Five right-wing activists were charged Sunday with tracking army movements in an effort to prevent outpost demolitions in the West Bank. The five were allegedly getting their information from soldiers on active duty, settlement security officers and even from coalition chairman MK Ze'ev Elkin (Likud ).

The five are Akiva Hacohen, 27; David Eliyahu, 19; Meir Ettinger, 20; Effi Chaikin, 20; and Elad Meir, 35. All are residents of settlements; Ettinger is a grandson of the late Kach leader, Meir Kahane.
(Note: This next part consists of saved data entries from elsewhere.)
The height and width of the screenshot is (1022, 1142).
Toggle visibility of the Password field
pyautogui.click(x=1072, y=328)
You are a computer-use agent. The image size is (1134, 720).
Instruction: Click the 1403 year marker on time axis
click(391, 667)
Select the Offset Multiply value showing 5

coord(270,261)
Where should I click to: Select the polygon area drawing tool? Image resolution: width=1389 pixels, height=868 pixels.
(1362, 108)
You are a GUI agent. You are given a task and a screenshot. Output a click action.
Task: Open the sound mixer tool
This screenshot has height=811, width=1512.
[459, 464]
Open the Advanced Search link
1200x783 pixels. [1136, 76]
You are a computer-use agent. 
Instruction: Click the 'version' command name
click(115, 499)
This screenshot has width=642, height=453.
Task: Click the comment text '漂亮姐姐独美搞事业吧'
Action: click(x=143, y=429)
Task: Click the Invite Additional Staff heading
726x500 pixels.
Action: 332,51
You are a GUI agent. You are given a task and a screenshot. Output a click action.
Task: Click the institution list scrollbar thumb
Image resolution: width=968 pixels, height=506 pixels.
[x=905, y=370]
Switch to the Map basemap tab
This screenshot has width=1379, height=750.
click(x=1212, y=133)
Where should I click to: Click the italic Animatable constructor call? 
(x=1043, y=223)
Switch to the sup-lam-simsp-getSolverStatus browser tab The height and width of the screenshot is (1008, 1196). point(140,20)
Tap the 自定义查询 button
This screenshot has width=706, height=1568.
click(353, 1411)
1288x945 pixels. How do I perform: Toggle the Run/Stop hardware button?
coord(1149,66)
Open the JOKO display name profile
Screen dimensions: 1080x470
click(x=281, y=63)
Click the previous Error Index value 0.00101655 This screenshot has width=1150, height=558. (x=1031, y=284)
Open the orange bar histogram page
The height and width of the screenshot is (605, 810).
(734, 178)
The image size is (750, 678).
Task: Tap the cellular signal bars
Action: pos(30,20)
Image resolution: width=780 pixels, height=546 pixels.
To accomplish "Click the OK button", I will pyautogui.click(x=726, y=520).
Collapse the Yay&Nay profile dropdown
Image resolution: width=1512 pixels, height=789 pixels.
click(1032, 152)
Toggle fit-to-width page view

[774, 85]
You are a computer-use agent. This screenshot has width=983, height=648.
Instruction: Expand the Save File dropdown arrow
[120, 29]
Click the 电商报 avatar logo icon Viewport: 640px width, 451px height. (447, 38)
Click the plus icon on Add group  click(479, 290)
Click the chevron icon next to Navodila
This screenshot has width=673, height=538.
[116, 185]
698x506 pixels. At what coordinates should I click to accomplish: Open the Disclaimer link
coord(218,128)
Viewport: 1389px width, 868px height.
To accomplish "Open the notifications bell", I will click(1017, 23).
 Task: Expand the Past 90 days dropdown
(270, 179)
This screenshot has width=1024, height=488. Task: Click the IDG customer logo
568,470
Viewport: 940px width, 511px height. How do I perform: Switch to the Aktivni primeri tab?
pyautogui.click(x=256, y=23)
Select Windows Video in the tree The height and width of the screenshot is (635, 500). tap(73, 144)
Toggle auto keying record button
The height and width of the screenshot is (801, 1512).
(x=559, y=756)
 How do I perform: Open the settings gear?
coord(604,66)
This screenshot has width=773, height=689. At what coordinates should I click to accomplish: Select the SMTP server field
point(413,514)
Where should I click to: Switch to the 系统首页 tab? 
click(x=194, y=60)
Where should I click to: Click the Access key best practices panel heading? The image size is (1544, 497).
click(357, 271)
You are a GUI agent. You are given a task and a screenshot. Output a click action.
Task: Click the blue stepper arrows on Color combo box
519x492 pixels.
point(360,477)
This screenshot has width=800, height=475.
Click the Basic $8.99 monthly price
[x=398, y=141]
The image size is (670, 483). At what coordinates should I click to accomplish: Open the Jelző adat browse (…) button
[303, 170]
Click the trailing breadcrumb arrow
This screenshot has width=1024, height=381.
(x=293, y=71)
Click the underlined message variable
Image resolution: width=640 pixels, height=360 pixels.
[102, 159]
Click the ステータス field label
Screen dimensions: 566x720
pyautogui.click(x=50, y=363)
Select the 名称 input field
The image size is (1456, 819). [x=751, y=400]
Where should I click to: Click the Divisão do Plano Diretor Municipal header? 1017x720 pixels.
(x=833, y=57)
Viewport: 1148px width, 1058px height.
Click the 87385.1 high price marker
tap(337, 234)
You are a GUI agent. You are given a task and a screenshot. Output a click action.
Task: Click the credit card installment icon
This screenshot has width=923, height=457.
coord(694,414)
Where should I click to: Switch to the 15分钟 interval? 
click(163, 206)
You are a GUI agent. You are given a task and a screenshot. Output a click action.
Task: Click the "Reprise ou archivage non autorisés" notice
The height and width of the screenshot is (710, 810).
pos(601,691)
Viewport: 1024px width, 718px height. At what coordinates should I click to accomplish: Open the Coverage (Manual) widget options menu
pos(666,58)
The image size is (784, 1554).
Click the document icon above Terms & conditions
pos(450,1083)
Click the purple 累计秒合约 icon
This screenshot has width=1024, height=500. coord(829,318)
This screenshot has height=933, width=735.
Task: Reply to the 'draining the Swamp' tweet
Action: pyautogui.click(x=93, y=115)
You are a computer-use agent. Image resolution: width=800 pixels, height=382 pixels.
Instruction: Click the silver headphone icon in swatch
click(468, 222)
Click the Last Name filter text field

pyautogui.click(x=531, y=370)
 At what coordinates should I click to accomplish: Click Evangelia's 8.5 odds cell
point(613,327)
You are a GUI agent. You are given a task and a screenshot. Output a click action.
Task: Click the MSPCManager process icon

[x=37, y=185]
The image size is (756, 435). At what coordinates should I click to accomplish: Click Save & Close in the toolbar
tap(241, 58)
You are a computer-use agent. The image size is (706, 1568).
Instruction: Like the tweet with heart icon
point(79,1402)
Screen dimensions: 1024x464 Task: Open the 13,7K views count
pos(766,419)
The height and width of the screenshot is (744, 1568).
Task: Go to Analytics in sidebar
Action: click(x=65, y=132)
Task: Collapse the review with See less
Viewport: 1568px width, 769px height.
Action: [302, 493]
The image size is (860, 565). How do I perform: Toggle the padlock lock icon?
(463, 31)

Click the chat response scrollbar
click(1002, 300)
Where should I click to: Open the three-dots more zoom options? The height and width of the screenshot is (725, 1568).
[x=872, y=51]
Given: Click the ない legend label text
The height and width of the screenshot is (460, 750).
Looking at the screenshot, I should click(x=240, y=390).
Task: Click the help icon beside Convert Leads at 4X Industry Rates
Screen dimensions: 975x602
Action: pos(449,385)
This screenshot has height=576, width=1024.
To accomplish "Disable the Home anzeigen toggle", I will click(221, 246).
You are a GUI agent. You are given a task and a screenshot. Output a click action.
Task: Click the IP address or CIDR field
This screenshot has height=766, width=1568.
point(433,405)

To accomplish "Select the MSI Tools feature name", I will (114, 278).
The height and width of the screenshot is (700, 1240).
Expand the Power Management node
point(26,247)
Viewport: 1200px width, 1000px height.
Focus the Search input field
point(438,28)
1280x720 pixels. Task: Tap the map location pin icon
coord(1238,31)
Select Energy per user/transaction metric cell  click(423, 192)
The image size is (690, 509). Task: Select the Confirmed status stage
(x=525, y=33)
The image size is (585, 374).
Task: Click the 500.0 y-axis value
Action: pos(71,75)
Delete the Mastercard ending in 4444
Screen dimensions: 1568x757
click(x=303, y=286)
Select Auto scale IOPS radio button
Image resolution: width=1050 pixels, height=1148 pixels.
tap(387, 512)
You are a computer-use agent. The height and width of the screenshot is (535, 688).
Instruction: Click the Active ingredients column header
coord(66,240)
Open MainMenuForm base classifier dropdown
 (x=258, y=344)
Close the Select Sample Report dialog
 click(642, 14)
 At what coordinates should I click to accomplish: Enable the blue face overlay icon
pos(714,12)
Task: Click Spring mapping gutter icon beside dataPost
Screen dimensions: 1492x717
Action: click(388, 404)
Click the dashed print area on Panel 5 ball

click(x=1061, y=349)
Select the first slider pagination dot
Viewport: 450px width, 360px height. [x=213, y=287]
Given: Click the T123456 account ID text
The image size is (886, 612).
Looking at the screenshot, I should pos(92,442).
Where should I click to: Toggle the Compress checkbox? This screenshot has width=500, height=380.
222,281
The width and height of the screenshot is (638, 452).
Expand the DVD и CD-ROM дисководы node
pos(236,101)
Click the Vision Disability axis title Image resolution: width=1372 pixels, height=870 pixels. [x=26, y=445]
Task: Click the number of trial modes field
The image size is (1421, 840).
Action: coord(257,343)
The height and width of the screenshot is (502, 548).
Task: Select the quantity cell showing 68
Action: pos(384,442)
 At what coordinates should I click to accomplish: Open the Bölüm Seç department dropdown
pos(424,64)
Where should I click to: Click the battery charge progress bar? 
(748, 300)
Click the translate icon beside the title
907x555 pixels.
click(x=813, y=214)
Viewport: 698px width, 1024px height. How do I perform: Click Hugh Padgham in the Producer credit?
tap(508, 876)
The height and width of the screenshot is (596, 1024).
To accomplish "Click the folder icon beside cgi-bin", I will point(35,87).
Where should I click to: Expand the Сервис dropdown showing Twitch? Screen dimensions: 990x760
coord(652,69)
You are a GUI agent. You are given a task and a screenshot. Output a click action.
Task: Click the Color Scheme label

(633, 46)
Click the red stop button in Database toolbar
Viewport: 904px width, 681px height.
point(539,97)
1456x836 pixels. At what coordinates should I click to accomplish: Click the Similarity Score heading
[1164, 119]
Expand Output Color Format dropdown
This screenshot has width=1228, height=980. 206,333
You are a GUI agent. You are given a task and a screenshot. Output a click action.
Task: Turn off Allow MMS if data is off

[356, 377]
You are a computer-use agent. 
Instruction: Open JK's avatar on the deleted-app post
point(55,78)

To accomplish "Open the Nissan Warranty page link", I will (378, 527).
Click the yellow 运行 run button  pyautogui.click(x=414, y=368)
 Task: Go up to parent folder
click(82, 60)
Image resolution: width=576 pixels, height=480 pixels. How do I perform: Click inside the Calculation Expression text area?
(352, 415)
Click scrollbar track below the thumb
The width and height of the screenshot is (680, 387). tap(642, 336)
The first four had been served previously with administrative orders distancing them from the West Bank and were living in Jerusalem, where the group operated a "situation room" to keep track of Israel Defense Forces movements so that if necessary, they could call out activists to try to prevent demolitions.

The background to these plans was a commitment made by the state to the High Court of Justice that by the end of 2011, it would demolish the illegal outposts of Ramat Gilad and Mitzpeh Yitzhar.

A search of a computer in an apartment in the Kiryat Moshe neighborhood turned up numerous documents showing there had been several meetings on how to protect these outposts.

According to investigation documents obtained by Haaretz, on December 11, information began to flow into the situation room about a possible evacuation of the Ramat Gilad outpost. Israel Defense Forces soldiers in the field were the source of the information. At 9:30 P.M., a tip was received from Elkin that Ramat Gilad was not the target.

Elkin said that he had not provided the activists with any classified information, but was seeking rather to assure them that a government commitment to evacuate the Ramat Gilad outpost by mutual arrangement with the settlers was being upheld.

"Because there was a rumor that was raising tensions in the field, I checked whether the government was planning to uphold the agreement and I saw it as an obligation to tell [the activists] that there was no plan to evacuate Ramat Gilad. Any time I can contribute to preventing confrontations and work to obtain agreements between the settlers and the government, I will continue to do so," Elkin said.

The indictments served on Sunday are the fruits of the investigation into the events on the Ephraim Brigade base on the night of December 12-13, during which right-wing activists infiltrated the base, vandalized equipment and threw stones.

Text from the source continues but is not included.